On August 17, 1812, Brigadier General William Hull, commanding the American Army of the Northwest, surrendered his army, Detroit and the Michigan Territory to the British following the siege of Detroit. This early success encouraged many Indigenous leaders in the Indiana and Illinois territories to side with the British during the war.

Following Hull's defeat, Brigadier General James Winchester assumed command of the Army of the Northwest. He was soon replaced by Major General William Henry Harrison with Winchester as his second-in-command. Winchester was asked to lead 1,200 regulars and militia from Fort Wayne to the Maumee Rapids (present-day Perrysburg, Ohio). Meanwhile, Harrison would assemble additional men and supplies at Upper Sandusky, before joining Winchester at the rapids and advancing on Detroit.

British forces in the Detroit area were commanded by Colonel Henry Procter. In December 1813, Procter's division consisted of 270 men from the 41st Regiment of Foot, 70 men from the Royal Newfoundland Regiment, 25 artillerymen, and a small support staff. Most were based at Amherstburg, however, 114 men under Captain Adam Muir garrisoned Detroit. Procter could also draw upon men from the Essex militia and the Provincial Marine.

Supporting the British were the Wyandot, Potawatomi, Odawa and Ojibwe who lived in the area. Amherstburg was also home to about 800 Indigenous refugees whose villages had been destroyed by Harrison's forces in September 1812.

==First Battle of the River Raisin==

On January 10, 1813, Winchester arrived at the Maumee Rapids with roughly 1,300 regulars and Kentucky militia.

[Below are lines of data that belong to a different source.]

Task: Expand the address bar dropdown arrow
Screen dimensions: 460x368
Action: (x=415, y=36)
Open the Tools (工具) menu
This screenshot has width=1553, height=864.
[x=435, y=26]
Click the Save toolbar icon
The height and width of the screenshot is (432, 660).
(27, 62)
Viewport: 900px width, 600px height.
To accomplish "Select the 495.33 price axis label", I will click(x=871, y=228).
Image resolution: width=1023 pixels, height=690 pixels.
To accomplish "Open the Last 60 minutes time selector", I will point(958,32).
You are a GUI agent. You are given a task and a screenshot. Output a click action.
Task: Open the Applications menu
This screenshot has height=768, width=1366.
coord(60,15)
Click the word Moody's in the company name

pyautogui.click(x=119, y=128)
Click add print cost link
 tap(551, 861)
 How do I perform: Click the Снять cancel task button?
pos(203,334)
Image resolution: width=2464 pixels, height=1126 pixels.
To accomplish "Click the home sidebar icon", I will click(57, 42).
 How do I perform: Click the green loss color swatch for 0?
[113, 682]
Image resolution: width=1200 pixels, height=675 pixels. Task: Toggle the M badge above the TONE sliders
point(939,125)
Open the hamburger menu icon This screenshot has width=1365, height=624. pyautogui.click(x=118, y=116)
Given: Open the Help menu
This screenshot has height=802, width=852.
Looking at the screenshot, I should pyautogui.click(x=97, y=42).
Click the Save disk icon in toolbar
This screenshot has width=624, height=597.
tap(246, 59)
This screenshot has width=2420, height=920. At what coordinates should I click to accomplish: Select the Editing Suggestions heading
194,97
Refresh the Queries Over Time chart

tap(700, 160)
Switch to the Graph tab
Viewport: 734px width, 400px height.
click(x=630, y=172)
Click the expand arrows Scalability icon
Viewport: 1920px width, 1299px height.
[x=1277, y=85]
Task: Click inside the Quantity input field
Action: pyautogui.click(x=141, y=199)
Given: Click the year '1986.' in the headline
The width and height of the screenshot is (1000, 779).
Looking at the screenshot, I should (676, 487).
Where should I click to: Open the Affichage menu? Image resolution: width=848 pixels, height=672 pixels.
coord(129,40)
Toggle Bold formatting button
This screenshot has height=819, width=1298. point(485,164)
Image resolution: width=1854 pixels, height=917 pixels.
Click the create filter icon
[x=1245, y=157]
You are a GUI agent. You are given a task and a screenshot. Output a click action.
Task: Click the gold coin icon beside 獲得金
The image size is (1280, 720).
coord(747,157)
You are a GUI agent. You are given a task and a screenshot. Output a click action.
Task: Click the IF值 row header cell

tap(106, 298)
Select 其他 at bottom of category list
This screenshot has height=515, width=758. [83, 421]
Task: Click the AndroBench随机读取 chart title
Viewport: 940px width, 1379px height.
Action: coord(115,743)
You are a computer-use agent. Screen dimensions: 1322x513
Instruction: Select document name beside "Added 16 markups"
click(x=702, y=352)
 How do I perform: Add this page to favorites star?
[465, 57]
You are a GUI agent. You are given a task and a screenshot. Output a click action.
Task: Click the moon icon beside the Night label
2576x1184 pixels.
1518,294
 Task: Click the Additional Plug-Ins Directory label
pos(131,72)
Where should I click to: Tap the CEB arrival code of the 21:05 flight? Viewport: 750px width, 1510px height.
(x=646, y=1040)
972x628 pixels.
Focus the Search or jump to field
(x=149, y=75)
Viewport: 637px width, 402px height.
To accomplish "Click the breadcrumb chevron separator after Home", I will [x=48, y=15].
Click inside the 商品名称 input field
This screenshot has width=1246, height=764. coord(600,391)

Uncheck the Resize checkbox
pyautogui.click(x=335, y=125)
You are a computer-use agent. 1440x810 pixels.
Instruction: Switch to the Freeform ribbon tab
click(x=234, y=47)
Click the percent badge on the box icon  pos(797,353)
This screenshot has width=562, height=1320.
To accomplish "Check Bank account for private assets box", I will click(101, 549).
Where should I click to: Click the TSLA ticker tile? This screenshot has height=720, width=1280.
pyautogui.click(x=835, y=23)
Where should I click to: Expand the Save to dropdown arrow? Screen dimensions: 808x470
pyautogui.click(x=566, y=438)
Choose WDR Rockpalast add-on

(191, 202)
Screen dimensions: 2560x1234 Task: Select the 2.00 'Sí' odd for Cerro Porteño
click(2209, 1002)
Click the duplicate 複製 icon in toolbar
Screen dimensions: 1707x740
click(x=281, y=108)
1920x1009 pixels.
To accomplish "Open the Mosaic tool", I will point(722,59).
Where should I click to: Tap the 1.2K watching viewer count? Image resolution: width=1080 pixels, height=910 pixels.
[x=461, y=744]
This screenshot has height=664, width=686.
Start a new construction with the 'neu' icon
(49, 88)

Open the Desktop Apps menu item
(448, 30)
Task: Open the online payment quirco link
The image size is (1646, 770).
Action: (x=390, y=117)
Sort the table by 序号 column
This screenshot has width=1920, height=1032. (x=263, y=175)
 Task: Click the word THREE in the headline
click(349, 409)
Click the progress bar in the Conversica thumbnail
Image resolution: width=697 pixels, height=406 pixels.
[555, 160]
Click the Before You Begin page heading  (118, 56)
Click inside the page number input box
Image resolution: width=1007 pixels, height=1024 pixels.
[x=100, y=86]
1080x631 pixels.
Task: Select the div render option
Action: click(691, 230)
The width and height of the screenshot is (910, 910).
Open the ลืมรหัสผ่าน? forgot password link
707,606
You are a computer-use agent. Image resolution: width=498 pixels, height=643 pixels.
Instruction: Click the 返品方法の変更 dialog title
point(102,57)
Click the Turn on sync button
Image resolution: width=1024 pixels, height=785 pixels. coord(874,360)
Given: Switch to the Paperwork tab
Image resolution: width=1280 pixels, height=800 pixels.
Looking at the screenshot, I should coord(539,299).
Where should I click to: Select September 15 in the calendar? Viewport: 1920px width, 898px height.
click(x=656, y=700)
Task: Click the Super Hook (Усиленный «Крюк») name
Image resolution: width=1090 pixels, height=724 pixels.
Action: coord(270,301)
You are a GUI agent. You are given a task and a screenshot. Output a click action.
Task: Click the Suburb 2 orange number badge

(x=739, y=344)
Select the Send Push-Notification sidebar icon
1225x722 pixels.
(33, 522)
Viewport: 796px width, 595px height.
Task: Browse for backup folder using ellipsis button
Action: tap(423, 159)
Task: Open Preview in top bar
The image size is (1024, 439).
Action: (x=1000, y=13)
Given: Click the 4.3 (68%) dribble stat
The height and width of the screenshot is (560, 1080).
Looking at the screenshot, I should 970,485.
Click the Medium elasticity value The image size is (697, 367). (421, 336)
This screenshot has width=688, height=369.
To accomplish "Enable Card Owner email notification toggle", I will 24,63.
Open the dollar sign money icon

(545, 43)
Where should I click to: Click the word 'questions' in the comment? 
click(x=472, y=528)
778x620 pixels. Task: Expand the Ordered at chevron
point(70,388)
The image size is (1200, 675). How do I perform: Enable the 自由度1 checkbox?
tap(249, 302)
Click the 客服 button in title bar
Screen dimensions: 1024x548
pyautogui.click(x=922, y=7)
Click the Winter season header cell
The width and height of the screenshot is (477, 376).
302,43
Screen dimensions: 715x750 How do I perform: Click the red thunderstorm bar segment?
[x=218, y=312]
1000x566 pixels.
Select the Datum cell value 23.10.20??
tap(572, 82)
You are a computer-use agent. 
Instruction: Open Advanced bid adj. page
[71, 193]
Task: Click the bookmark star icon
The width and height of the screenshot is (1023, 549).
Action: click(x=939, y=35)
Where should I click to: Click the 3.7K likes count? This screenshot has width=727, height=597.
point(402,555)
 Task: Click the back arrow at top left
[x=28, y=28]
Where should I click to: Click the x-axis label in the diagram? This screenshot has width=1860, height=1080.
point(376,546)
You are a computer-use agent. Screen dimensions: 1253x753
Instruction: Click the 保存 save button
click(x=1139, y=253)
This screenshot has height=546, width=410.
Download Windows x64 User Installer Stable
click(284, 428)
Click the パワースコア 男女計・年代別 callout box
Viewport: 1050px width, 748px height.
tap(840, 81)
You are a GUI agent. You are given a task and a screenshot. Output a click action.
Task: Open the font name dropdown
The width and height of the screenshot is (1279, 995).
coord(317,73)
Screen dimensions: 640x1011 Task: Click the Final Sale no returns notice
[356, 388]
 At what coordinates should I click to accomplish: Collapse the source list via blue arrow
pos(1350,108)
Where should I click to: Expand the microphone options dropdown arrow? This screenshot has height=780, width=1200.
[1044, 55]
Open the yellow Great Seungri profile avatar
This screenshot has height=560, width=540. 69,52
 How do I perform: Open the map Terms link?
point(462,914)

His orders were to wait at the rapids for Harrison to arrive with reinforcements from Upper Sandusky before advancing on Detroit. On January 13, two residents of Frenchtown, roughly 35 miles north of the rapids, arrived with a letter from a local merchant informing Winchester that the British had learned that the Americans were at the rapids. The letter further stated that 3000 barrels of wheat and flour were in storage at Frenchtown. Over the next three days, other habitants from the River Raisin settlement arrived who told Winchester that Frenchtown was occupied by two companies of militia and about 200 Indigenous warriors, but wrongly claimed that the British were preparing to burn down the village.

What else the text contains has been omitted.